— START RECORDS FOR THIS EXERCISE —

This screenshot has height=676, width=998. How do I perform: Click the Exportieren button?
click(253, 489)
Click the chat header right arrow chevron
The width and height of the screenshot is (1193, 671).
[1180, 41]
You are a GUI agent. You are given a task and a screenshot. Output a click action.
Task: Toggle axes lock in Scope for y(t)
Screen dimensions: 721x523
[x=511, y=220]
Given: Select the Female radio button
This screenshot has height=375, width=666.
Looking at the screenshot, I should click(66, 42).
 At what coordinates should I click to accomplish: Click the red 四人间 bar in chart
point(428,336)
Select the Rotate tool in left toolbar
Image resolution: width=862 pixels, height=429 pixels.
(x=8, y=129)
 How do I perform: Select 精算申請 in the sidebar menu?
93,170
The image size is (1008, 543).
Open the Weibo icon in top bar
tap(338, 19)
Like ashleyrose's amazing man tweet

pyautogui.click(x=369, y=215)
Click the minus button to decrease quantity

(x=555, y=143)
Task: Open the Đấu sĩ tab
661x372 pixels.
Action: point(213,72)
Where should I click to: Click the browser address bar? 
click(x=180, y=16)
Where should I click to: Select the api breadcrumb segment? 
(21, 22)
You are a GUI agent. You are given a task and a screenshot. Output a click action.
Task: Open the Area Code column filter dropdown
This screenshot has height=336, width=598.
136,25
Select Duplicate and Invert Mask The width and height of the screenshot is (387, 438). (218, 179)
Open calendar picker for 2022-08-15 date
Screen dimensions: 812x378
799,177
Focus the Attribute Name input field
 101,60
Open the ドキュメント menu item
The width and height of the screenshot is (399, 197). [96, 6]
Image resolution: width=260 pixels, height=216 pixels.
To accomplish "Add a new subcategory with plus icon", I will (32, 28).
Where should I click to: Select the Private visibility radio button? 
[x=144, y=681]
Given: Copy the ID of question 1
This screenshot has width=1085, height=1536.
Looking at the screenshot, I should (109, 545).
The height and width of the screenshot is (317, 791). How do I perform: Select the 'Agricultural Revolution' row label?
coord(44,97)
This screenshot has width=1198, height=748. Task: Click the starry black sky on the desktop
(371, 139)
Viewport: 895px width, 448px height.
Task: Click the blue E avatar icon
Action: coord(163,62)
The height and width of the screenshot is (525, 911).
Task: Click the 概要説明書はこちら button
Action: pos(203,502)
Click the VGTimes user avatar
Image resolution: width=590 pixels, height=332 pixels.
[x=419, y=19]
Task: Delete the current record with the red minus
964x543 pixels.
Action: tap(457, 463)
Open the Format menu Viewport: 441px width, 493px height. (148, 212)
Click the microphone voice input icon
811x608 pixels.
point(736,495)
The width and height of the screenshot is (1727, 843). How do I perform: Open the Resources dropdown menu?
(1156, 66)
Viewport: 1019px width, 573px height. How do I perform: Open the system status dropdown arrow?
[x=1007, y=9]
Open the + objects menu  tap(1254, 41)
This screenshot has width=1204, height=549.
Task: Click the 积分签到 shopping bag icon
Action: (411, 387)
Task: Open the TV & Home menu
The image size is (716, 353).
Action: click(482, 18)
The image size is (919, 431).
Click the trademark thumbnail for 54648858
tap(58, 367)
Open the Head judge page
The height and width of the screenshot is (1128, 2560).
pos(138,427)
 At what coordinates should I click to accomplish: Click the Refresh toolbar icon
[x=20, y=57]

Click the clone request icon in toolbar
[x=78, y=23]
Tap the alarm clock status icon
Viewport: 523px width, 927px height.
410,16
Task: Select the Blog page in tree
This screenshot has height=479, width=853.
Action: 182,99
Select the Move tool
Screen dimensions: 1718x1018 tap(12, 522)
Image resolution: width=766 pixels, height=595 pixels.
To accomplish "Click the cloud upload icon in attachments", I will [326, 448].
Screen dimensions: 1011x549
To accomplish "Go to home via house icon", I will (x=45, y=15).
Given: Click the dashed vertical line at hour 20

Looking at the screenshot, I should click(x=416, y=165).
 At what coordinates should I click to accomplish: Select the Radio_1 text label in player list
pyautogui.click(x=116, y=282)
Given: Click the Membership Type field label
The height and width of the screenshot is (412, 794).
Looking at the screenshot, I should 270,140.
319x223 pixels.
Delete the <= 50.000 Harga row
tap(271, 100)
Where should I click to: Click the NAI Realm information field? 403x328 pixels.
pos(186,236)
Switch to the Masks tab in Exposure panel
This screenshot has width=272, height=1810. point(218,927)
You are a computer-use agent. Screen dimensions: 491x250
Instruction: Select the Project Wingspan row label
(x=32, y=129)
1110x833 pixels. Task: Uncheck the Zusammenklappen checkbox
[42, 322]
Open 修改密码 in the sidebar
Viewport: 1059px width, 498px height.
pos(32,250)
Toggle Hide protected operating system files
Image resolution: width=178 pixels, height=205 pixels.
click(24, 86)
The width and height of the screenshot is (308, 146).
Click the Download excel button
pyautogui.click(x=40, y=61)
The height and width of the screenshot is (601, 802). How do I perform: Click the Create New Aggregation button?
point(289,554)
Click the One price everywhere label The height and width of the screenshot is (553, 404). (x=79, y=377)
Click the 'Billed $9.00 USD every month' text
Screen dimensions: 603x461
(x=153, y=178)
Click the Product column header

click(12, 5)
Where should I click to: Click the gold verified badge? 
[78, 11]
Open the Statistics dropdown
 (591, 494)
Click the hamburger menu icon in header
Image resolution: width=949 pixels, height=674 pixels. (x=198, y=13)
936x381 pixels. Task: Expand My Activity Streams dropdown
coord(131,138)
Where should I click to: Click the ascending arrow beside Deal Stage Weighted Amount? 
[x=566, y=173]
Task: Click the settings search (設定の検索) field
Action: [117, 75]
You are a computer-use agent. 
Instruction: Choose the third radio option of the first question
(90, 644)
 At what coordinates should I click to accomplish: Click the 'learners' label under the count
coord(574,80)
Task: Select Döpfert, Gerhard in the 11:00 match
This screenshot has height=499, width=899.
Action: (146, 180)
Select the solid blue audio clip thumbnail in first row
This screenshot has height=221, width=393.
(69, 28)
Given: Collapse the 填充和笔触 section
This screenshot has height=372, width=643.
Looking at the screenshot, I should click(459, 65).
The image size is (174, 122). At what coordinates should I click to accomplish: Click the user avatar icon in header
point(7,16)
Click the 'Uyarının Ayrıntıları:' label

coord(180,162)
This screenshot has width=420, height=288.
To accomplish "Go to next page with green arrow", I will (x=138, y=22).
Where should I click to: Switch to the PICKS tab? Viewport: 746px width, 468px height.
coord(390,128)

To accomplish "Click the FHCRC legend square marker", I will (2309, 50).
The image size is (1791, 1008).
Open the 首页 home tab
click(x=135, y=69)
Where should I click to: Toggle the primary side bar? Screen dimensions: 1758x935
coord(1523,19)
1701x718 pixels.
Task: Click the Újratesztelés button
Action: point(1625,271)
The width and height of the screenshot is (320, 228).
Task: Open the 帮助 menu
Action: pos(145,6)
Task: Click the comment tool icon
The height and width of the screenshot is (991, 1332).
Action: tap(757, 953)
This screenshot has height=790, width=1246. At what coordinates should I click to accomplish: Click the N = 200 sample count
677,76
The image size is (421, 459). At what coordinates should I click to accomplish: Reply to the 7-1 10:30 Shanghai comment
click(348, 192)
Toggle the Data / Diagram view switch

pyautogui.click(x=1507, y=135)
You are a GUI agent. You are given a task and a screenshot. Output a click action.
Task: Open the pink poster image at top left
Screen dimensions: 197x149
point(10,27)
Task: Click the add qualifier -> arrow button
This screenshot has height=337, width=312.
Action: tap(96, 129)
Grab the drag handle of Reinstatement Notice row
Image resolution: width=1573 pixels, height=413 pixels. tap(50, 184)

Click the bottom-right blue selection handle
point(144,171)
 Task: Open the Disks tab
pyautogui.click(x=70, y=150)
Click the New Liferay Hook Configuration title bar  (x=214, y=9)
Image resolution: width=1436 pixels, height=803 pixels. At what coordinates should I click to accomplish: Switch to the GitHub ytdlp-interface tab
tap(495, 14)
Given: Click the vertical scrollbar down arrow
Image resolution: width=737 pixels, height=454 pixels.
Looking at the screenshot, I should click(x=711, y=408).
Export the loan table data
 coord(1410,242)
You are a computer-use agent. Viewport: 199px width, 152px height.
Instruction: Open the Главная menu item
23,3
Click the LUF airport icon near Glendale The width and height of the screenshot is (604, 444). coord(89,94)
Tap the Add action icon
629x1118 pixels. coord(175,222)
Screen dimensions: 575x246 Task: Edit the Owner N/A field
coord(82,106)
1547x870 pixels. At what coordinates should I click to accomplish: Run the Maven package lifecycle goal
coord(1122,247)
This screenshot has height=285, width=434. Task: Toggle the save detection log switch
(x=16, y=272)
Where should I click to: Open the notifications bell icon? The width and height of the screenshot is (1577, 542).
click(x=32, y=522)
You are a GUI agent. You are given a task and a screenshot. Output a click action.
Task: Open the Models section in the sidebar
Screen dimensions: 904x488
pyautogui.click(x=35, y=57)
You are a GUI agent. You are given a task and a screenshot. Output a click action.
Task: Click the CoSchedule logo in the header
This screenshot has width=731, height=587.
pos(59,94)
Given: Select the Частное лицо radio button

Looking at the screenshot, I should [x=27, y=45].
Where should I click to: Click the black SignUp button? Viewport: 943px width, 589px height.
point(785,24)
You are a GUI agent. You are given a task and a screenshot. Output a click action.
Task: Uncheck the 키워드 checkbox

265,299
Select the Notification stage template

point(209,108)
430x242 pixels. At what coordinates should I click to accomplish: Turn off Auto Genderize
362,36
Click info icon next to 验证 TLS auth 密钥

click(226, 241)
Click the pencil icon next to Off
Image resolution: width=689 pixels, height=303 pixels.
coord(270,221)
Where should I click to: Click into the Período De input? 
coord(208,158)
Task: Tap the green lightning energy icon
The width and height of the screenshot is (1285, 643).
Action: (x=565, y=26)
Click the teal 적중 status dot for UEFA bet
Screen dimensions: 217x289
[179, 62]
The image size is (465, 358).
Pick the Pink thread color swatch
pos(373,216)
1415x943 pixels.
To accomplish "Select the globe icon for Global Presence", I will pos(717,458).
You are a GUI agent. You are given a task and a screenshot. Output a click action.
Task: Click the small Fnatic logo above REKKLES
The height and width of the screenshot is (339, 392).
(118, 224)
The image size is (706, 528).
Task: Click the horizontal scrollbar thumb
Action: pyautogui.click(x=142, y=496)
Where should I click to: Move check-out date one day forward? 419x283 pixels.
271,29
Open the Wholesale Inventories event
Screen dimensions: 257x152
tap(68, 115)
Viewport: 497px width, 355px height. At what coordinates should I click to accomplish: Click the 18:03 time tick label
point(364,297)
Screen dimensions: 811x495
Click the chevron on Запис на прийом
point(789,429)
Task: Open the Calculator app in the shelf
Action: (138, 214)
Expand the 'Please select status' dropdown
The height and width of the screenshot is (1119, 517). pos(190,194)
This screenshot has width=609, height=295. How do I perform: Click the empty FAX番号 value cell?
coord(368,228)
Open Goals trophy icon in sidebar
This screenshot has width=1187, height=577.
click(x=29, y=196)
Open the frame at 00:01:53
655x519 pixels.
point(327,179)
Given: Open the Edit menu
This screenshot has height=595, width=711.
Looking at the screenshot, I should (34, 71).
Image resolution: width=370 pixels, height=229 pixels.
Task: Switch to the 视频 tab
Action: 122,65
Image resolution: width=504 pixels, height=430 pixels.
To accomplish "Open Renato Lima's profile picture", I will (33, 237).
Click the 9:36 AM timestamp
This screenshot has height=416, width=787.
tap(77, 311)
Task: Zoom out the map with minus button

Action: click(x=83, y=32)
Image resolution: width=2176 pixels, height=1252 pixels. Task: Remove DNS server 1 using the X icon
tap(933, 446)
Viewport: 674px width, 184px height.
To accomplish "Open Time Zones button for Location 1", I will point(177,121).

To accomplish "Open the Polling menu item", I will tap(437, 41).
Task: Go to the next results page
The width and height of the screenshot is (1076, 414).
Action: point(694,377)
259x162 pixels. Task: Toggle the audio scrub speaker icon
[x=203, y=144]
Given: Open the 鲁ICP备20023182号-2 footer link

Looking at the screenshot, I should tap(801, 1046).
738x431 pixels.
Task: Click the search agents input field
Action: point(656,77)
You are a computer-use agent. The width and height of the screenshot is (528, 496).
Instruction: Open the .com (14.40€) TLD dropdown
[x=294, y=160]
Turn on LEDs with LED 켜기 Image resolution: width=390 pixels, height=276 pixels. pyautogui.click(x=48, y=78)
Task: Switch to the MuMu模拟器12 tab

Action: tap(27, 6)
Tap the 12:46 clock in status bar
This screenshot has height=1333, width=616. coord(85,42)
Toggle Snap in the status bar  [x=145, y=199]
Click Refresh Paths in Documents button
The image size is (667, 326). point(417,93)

— END RECORDS FOR THIS EXERCISE —

- **EXERCISE DESCRIPTION**: Write out the listing lines word for word, beginning at the line that contains "Click the bottom-right blue selection handle" and stopping after the line that contains "Looking at the screenshot, I should [x=27, y=45].".

- **FINISHED EXERCISE**:
Click the bottom-right blue selection handle
point(144,171)
 Task: Open the Disks tab
pyautogui.click(x=70, y=150)
Click the New Liferay Hook Configuration title bar  (x=214, y=9)
Image resolution: width=1436 pixels, height=803 pixels. At what coordinates should I click to accomplish: Switch to the GitHub ytdlp-interface tab
tap(495, 14)
Given: Click the vertical scrollbar down arrow
Image resolution: width=737 pixels, height=454 pixels.
Looking at the screenshot, I should click(x=711, y=408).
Export the loan table data
 coord(1410,242)
You are a computer-use agent. Viewport: 199px width, 152px height.
Instruction: Open the Главная menu item
23,3
Click the LUF airport icon near Glendale The width and height of the screenshot is (604, 444). coord(89,94)
Tap the Add action icon
629x1118 pixels. coord(175,222)
Screen dimensions: 575x246 Task: Edit the Owner N/A field
coord(82,106)
1547x870 pixels. At what coordinates should I click to accomplish: Run the Maven package lifecycle goal
coord(1122,247)
This screenshot has height=285, width=434. Task: Toggle the save detection log switch
(x=16, y=272)
Where should I click to: Open the notifications bell icon? The width and height of the screenshot is (1577, 542).
click(x=32, y=522)
You are a GUI agent. You are given a task and a screenshot. Output a click action.
Task: Open the Models section in the sidebar
Screen dimensions: 904x488
pyautogui.click(x=35, y=57)
You are a GUI agent. You are given a task and a screenshot. Output a click action.
Task: Click the CoSchedule logo in the header
This screenshot has width=731, height=587.
pos(59,94)
Given: Select the Частное лицо radio button

Looking at the screenshot, I should [x=27, y=45].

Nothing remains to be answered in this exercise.